February 4th, 2010—Americans for Limited Government President Bill Wilson today condemned the U.S. House of Representatives for voting to increase the national debt ceiling by nearly $2 trillion, saying “the American people are under absolutely no obligation to borrow yet more money to pay for Congress’ unsustainable level of spending that threatens the nation with true default.”
“The obscenity of this vote is nearly limitless,” Wilson said, adding, “This is the equivalent of requesting a credit limit increase on a son or daughter’s MasterCard to help pay interest — not even pay down the principal — on the family Visa card that is maxed out.”
“No family could sustain itself in such a manner, nor can any nation which robs from future generations to purchase temporary, illusory prosperity,” Wilson explained. “It is both immoral and profoundly foolish.”
The final vote in favor of the debt increase was 217 to 212.
“The House has once again voted to kick the can down the road instead of bringing the nation’s finances into proper order,” Wilson said, adding, “The House has now voted to permanently shackle the American people to a mountain of debt that cannot be paid back, further pushing the nation along the road to financial Armageddon.”

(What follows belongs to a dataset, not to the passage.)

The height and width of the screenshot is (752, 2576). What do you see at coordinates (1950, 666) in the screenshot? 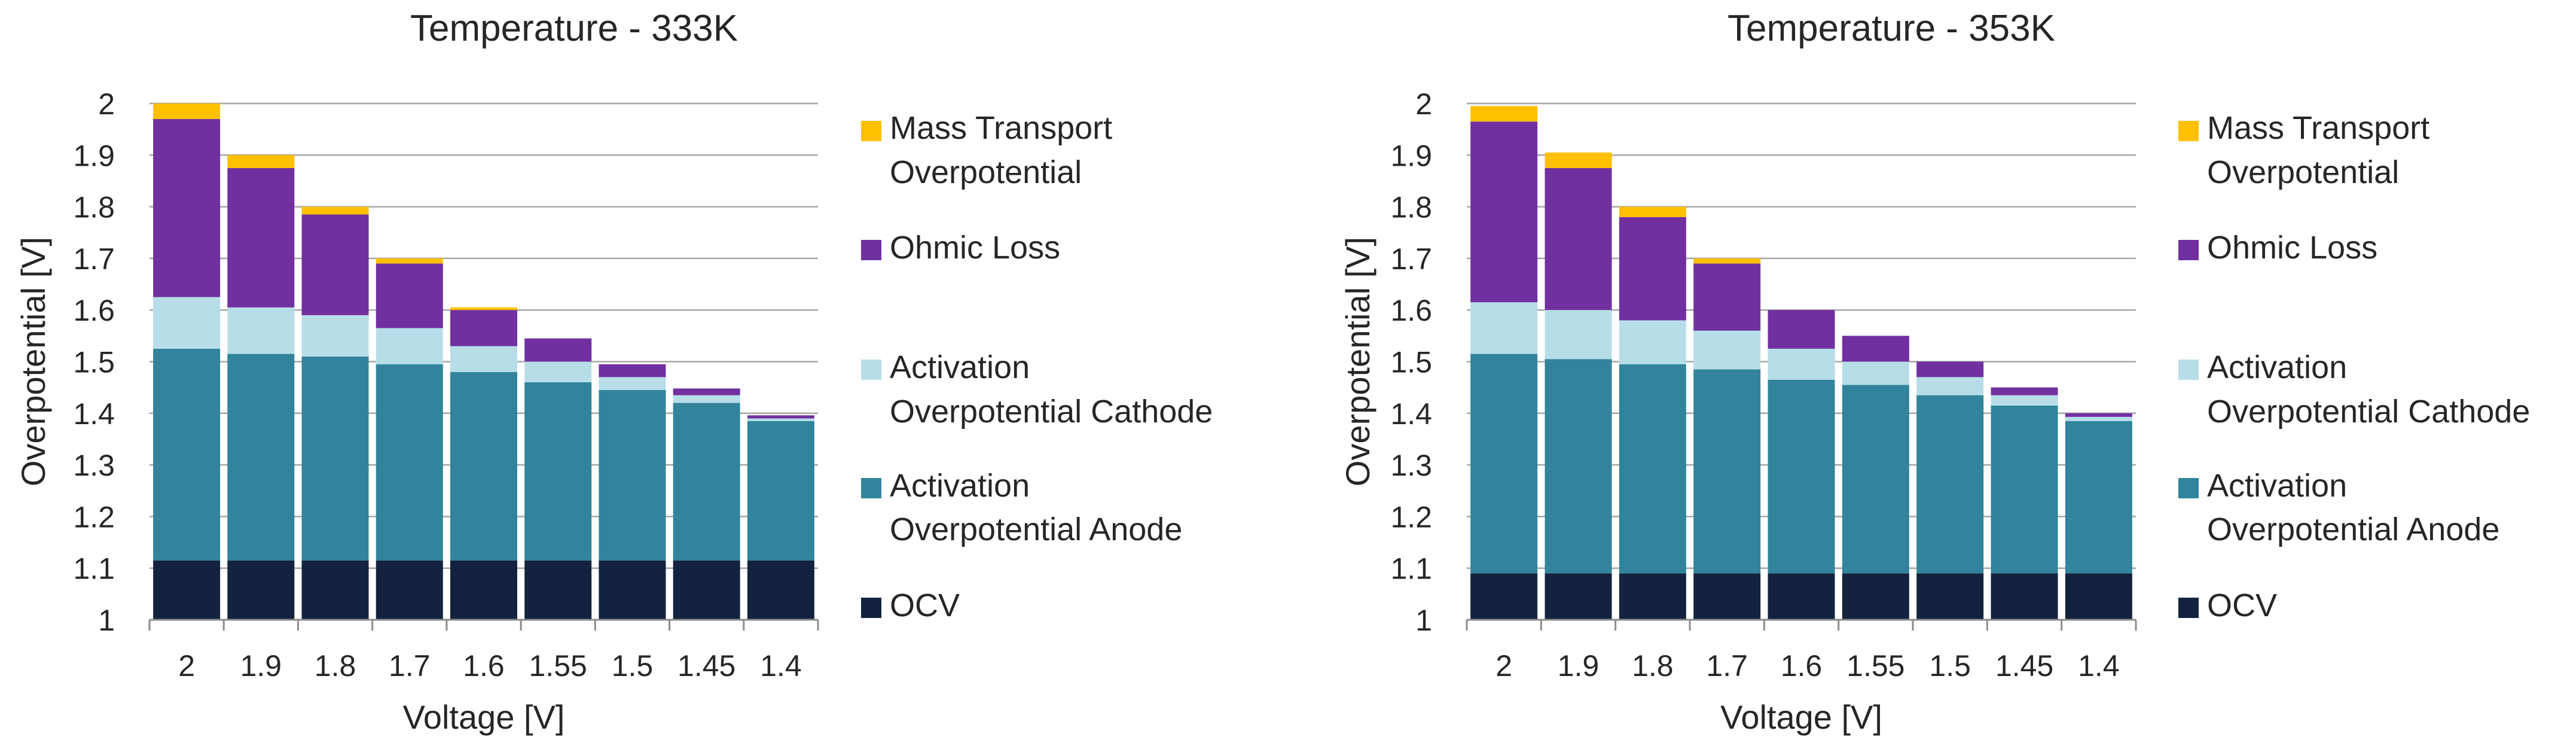
I see `x-tick-label: 1.5` at bounding box center [1950, 666].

Moody’s has warned that the United States’ Triple-A debt rating could be in jeopardy “if the current upward trend in government debt were to continue and become irreversible.”

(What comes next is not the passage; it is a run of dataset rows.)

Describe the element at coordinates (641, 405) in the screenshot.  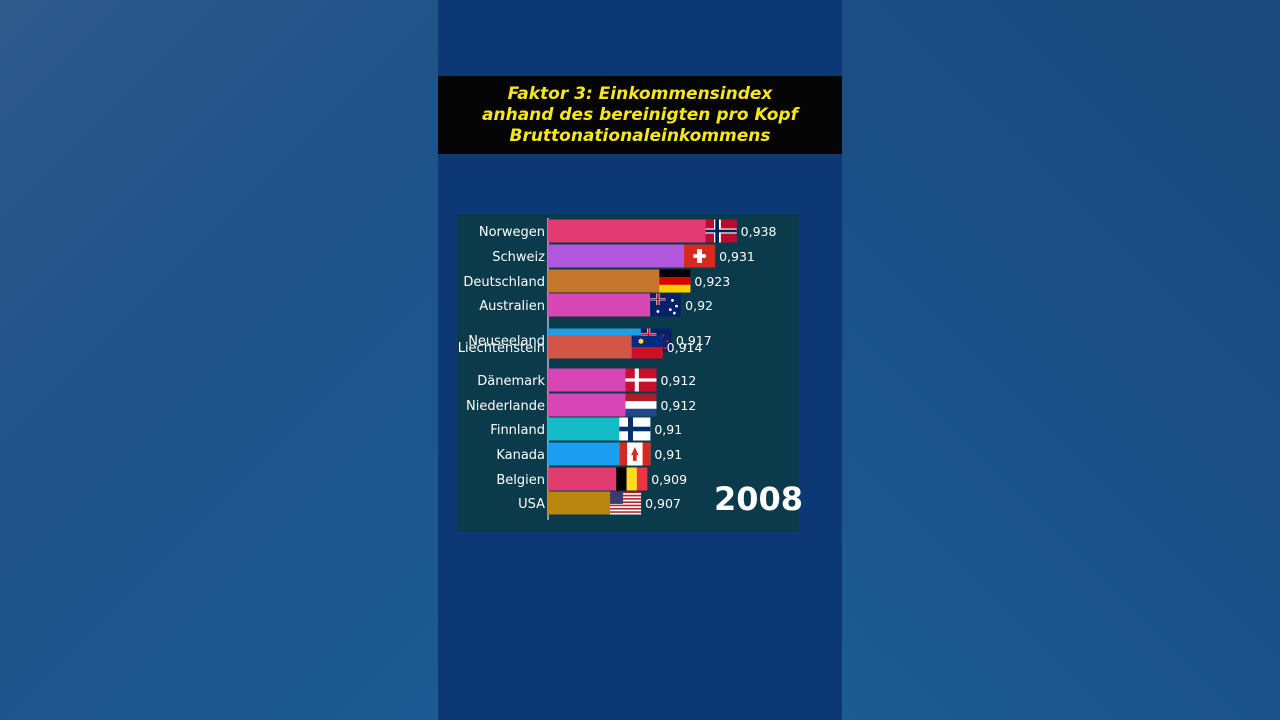
I see `netherlands-flag` at that location.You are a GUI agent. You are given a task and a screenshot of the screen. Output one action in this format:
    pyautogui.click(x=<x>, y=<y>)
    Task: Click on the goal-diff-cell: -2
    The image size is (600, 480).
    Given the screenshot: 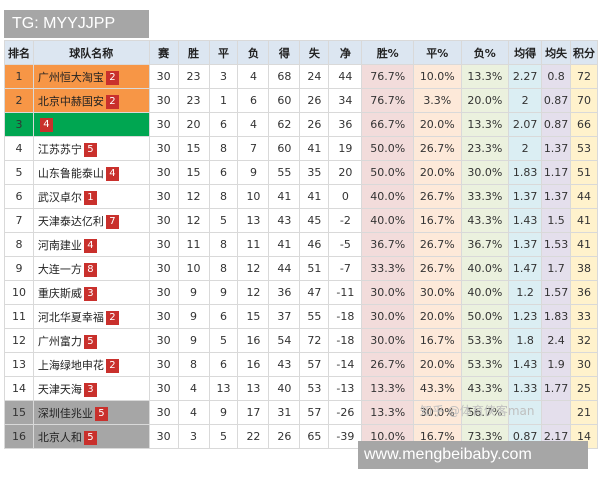 What is the action you would take?
    pyautogui.click(x=346, y=220)
    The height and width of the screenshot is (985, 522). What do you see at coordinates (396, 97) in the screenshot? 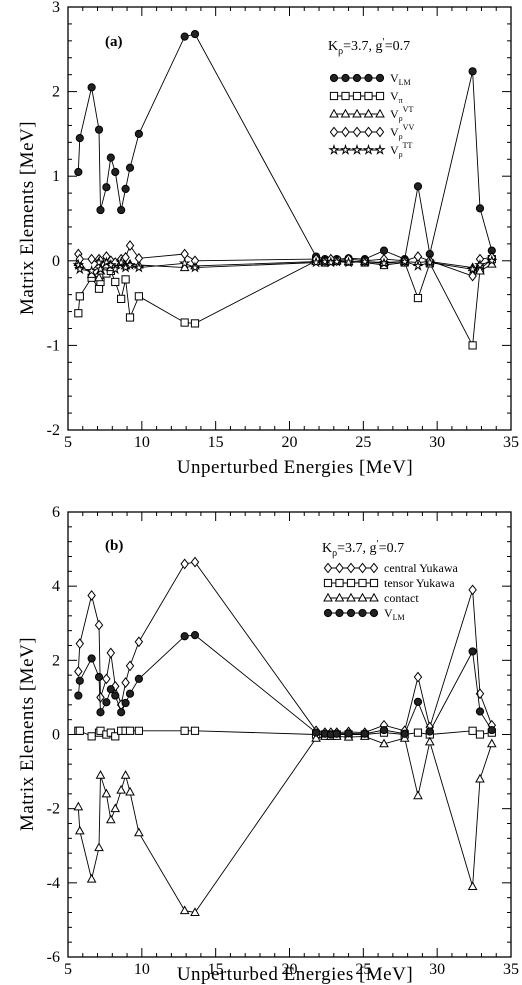
I see `legend-label: Vπ` at bounding box center [396, 97].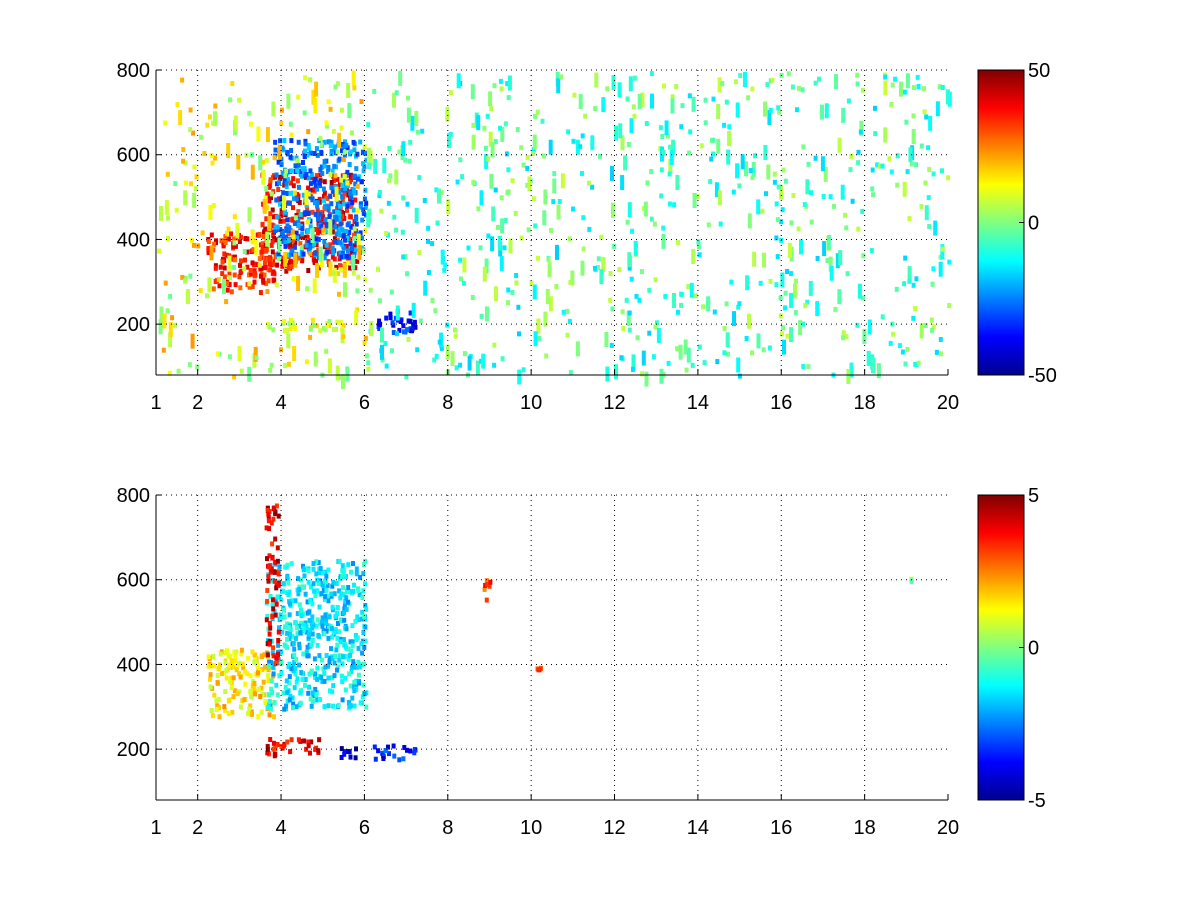  Describe the element at coordinates (1037, 801) in the screenshot. I see `colorbar-tick-label: -5` at that location.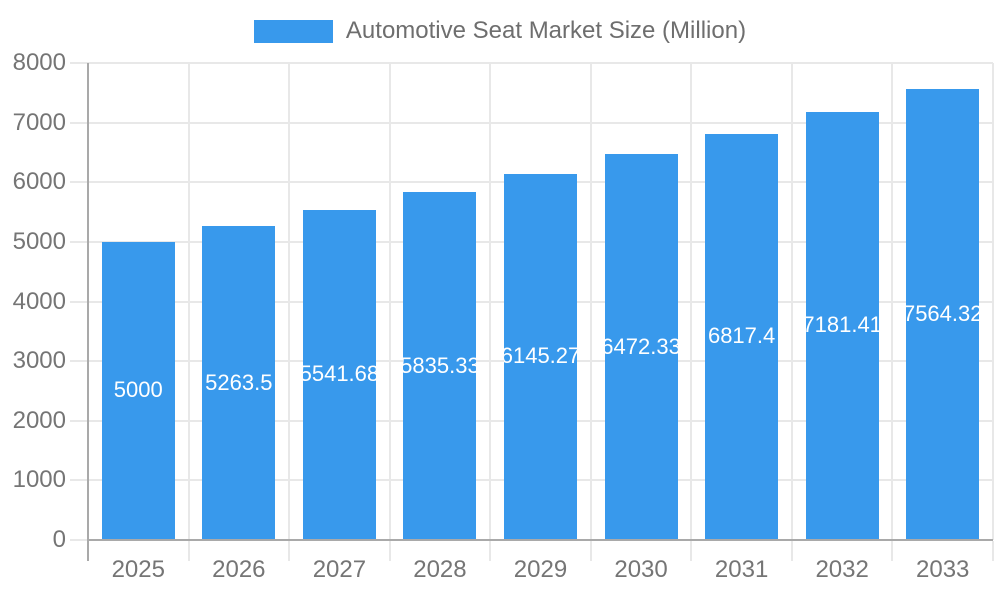 The height and width of the screenshot is (600, 1000). What do you see at coordinates (39, 480) in the screenshot?
I see `y-tick-label: 1000` at bounding box center [39, 480].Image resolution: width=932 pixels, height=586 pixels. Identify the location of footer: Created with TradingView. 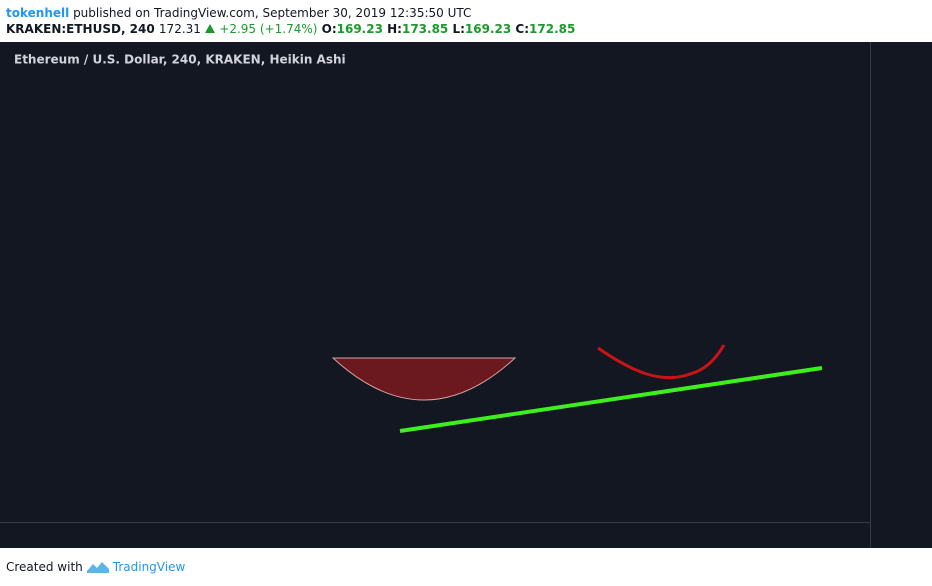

Barack Obama’s proposed 10-year budget will add $10.6 trillion to the national debt, totaling in $25.77 trillion in total debt come 2020. That averages $1.06 trillion every year added to the nation’s debt.
As a result, the nation’s Triple-A debt rating “could come under downward pressure,” according to Steven A. Hess, senior credit officer at Moody’s.

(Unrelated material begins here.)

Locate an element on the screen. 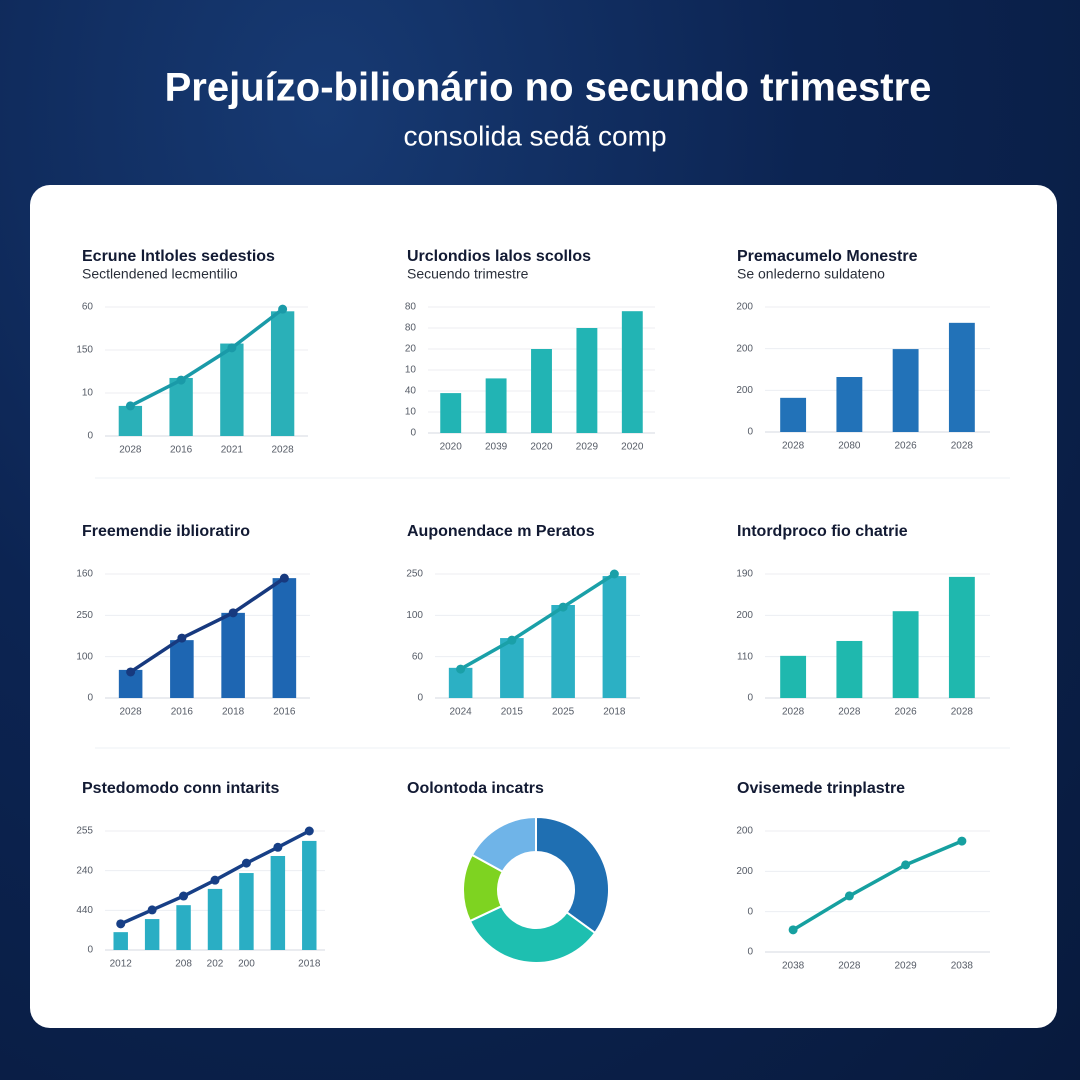 This screenshot has width=1080, height=1080. page-title: Prejuízo-bilionário no secundo trimestre is located at coordinates (548, 88). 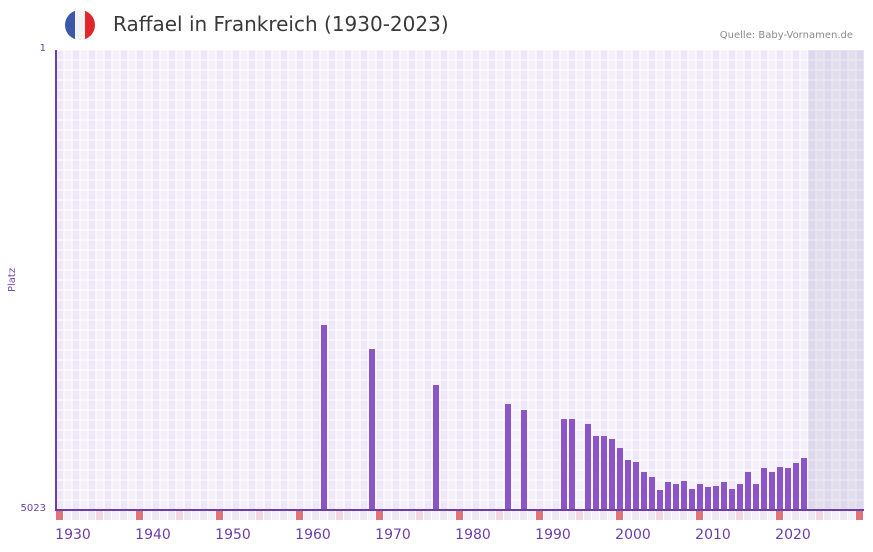 What do you see at coordinates (90, 25) in the screenshot?
I see `flag-stripe-red` at bounding box center [90, 25].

This legislation, H.J. Res. 45, will increase the national debt ceiling by $1.9 trillion to $14.294 trillion when signed by Barack Obama. House Democrats have said that a failure to pass the debt increase would result in “default.”
Wilson earlier today said that was “inaccurate.”
“If this bill had failed, the U.S. would not have failed to pay interest on its debt obligations nor to make debt payments,” Wilson explained. “Therefore, the nation was not going to default, unless House Democrats are stipulating that the U.S. actually needs to borrow more money simply to make national debt payments.
“What would have happened if the vote failed is the U.S. would not have been able to borrow any more money for so-called ‘mandatory’ spending,” Wilson added.
Wilson said that the U.S. was at “considerable risk of default,” not from any failure to increase the debt ceiling, but from Congressional “refusal to restrain current exorbitant spending.”
“Default will only result because we have increased borrowing to unsustainable levels, which is what increasing the debt ceiling by nearly $2 trillion represents,” Wilson said, noting that in Barack Obama’s proposed 2011 budget, interest paid on the national debt is $251 billion, or 9.7 percent of total projected revenue.
“By 2020,” Wilson said, “interest owed on the national debt will more than triple to an unprecedented, unsustainable $840 billion annual cost, or 17.8 percent of total revenue.”
“After that, it gets even worse,” Wilson warned, predicting that eventually, “simply paying interest on the debt owed will overtake the national budget, to say nothing of ever being able to pay down the principal owed.”
The previous national debt limit was currently $12.394 trillion, and that limit was set to be reached by the end of February.
Wilson noted that the debt increase was tied to so-called “Pay-Go” rules, requiring either tax increases or spending cuts to pay for any increases in spending. “Since approximately 56.4 percent, or $2.165 trillion, of the 2011 proposed budget is so-called ‘mandatory spending,’ and ‘mandatory spending’ will increase by $1.219 trillion to $3.384 trillion in 2020 under Obama’s plan, House Democrats have precluded the possibility of ever cutting entitlement spending.”
Wilson explained, “Meaning, the House has just voted to increase taxes by at least $1.219 trillion over the next ten years to pay for the unsustainable increases in entitlement spending that will occur every year.”
Wilson earlier said there was an alternative: “The only solution to the nation’s financial Apocalypse, where Moody’s is preparing to downgrade our Triple-A debt rating, is to reduce spending, not to borrow more money.”
“Instead,” Wilson concluded, “the House chose to bankrupt the nation.”